BEIJING (Reuters) - Already under pressure to create jobs and growth while clinging to absolute power, China’s Communist Party faces a growing headache from Internet users keen to expose its members’ sometimes questionable habits.
A pair of receipts from an upscale karaoke club sparked the latest Internet-led furor over government corruption earlier this month, ending the career of a mid-level bureaucrat from Liuyang, in southern Hunan province.
Scanned and uploaded by a nameless surfer, the dockets listed 47,000 yuan (nearly $7,000) worth of dining, massage and other services, prompting Internet users to ask how a public servant in a local media watchdog could stretch his meager government salary so far.
The Liuyang scandal followed a string of similar media storms in recent months, triggered by the Internet exposures of officials enjoying luxury overseas holidays in the name of “study” trips, or photographed wearing expensive-looking watches.
With China’s state-controlled media often reluctant to report, and Party-appointed watchdogs sometimes embroiled in scandal themselves, China’s Internet users have taken it upon themselves to ferret out official corruption.
“There is a sense that the central government has lost control over the county and city level officials in many places,” said Rebecca McKinnon, an Internet expert at Hong Kong University.
“We’ve got the financial crisis and a lot of people concerned about corruption and how the nation’s finances are managed.”
Graft is hardly new in China, where the ruling Communist Party has warned it could prove their downfall.
But the latest scandals come amid demands for more transparency in the central government’s 4 trillion yuan ($585 billion) stimulus plan to pump up the flagging economy.
“This year is clearly a very sensitive year politically ... We’ve got all kinds of reasons why the government would feel nervous,” said McKinnon.
Fall-out from the global financial crisis has seen China’s once-booming export machine falter and some 20 million workers lose their jobs, fanning fears of social unrest.
Another 1.2 million university graduates are out of work, weeks before Beijing passes the 20th anniversary of a bloody crackdown on student-led demonstrations centered on Tiananmen Square in June.
As always, the government has attempted to stifle calls for political reform, launching an Internet crackdown in January ostensibly targeting pornography, but also shutting down blogging websites hosting debate deemed too edgy.
The ham-fisted suppression campaign, accompanied by the detention of dissidents calling for democratic reforms in a widely circulated online petition, has failed to silence critical Internet chatter.
Surfers have delighted in the “grass-mud horse,” an Internet fad of videos and cartoons which uses a vulgar pun to mock the government’s “harmonious society” slogan and protest online controls.
The corruption cases keep appearing online, then appearing in the papers, while edgy political discussions remain no less visible.
With an estimated 3,000 new websites created daily and more than six million new users coming online every month, the government is fighting a losing battle to stifle undesirable content, according to analysts.
“Scale is the killer here as far as control goes,” said a Beijing-based IT manager who declined to be named.
“They can only be selective and surgical about unwanted content.

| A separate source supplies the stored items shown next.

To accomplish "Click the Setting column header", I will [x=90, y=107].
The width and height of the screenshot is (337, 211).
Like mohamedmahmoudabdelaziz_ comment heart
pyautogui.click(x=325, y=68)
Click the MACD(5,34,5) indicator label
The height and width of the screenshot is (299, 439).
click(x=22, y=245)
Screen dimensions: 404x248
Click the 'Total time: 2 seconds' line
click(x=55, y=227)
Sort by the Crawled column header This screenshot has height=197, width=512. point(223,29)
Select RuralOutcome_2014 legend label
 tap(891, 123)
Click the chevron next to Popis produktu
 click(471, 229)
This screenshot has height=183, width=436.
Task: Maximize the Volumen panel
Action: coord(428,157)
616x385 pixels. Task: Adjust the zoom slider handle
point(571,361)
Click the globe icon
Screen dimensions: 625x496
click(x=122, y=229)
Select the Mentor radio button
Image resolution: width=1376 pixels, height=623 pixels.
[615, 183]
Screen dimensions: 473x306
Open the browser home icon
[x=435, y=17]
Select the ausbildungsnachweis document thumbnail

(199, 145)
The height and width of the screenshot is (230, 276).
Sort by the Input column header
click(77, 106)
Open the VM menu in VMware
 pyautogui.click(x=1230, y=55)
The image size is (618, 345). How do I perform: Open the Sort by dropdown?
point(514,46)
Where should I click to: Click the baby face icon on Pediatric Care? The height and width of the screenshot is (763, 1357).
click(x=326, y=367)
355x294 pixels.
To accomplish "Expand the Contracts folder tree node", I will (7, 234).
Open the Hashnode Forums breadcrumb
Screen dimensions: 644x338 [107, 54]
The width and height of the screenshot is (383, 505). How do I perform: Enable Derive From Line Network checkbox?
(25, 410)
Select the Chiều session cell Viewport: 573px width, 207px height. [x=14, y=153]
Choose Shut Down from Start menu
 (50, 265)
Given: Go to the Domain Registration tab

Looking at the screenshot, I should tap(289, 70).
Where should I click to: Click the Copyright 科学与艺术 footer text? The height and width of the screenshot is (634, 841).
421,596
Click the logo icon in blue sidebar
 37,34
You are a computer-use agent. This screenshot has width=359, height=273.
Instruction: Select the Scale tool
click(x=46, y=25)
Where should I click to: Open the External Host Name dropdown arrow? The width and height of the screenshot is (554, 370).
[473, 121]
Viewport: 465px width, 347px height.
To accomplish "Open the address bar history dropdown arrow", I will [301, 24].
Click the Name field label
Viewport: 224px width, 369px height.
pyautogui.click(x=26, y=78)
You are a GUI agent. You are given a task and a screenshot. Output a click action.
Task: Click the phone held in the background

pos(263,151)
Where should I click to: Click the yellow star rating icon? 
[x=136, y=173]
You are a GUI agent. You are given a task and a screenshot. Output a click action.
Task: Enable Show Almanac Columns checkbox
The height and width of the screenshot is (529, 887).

They can look for unwanted signals and then when the signals are picked up, they can redirect the cavalry to the hotspot and get into it,” the manager said.
While China’s Internet surveillance remains highly pervasive, the surging tide of new subscribers is gradually forcing a change of tack in the way the government deals with the country’s 300 million Internet users.
Before the country’s annual parliament earlier this month, Premier Wen Jiabao held an online chat with Internet users, answering moderated questions about the global financial crisis, house prices, health care and checks on government power.
Officials in southwest Yunnan province invited Internet users to participate in a probe into a death of a young man in custody last month, which police at the detention center initially blamed on a game of hide-and-seek gone awry.
Internet users have been invited to become delegates in local people’s congresses, alongside more traditionally tokenistic representatives for farmers and “model workers.”
“I was surprised ... The government had noticed what I had done online,” said Wang Xiaoli, a 46-year-old freelance photographer who was chosen as a member of parliament in Luoyang, a city in central Henan province.
Chinese leaders’ engagement with Internet users and encouragement of their supervision of government functions is a positive development, if not wholly heart-felt, according to Hu Xingdou, a free media advocate and economics professor at the Beijing Institute of Technology.
“The attitude of government contains two aspects: they will continue to crack down on dissidents more and more severely, but they will tolerate the common people’s voices that crowd the Internet,” Hu said.
Few in China have any illusions that the Internet-triggered scandals that catch minor officials with their pants down could embroil a big fish with ties to Beijing.
“It is by no means certain that the dialogue will lead to changes to the system,” said Wang Xixin, a law school professor at Peking University. “But it gives us space to imagine and expect.”